All Repackaged Libraries - com.dotcms.repackage.*
Recommendation
As of the first release of dotCMS 23.01, all usages and reliance on the repackaged jars in dotCMS — those that begin with dot-xxxxxx.jar and classes that start with com.dotcms.repackage.* — are considered deprecated.
Any OSGi plugin that relies on these classes should be recompiled using the un-repacked versions of these libraries. Or as another (not great) alternative, you may include the repackaged JAR in your OSGi plugin for use.

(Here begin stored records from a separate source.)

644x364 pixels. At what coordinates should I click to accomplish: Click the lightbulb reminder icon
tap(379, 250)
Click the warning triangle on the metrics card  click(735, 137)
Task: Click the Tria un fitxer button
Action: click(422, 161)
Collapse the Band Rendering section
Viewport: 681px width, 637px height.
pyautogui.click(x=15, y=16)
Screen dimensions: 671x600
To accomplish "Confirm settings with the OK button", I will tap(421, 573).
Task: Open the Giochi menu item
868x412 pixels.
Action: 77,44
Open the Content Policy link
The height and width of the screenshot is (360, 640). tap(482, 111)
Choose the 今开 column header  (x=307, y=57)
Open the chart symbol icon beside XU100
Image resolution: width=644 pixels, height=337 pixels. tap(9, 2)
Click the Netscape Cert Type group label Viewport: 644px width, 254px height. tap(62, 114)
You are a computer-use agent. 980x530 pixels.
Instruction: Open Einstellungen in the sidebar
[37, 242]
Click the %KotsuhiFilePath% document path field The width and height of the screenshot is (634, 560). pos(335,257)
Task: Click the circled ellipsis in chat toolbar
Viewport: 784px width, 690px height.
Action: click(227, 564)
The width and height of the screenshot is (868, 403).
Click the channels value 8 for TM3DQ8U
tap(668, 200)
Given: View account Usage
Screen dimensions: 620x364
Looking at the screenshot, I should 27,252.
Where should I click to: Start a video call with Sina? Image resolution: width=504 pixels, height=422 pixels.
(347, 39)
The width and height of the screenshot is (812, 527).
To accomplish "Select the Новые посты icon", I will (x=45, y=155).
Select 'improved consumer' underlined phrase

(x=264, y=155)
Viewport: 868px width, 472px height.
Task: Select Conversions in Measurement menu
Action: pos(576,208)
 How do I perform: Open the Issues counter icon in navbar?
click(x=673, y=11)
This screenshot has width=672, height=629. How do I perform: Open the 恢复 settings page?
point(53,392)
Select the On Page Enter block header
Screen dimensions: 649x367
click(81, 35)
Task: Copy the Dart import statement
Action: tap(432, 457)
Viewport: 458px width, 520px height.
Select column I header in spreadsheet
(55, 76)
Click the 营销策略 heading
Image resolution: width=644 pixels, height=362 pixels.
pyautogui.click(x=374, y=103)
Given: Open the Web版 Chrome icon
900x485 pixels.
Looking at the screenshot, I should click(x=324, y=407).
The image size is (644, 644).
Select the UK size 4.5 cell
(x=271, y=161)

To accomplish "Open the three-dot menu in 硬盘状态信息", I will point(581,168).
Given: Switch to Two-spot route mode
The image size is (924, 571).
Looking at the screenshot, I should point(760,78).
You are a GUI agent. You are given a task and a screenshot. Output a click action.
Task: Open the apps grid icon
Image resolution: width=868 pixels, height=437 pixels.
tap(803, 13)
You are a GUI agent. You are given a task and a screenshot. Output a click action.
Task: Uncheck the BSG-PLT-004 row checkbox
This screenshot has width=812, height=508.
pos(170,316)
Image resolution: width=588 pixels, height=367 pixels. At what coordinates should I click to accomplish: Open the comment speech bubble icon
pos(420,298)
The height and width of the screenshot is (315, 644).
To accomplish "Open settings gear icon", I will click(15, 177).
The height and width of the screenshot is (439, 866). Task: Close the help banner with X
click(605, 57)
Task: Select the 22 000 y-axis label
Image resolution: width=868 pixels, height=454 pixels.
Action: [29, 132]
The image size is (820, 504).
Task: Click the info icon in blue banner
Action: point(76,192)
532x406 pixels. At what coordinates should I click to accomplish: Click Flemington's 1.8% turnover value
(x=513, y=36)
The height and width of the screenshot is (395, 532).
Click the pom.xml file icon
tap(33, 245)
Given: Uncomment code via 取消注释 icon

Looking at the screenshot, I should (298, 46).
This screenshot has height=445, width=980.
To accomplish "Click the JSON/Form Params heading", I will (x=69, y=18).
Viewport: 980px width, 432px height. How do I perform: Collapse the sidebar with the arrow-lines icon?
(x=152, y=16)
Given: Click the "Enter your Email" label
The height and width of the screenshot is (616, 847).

The only exception to this are the core dotCMS JARs that provide the base JSR-168 Portlet classes, such as com.dotcms.repackage.javax.portlet.Portlet.
Link Checker
Recommendation
dotCMS recommends the use of a third-party tool to perform link audits, such as:
If you wish to run your own link-checking service, we recommend operating it externally as a microservice or serverless component — ideally from multiple locations — to better view your links in the same manner as the general public. This is more scalable and secure than running the process from the main application, and can help to avoid hard-to-notice discrepancies caused by corporate firewalls and similar factors.
Reason
It is usually better to perform link checking from outside of the server in question; as such, a third-party, off-site solution is more suited to the task. For this reason, we elected to halt maintenance of this feature.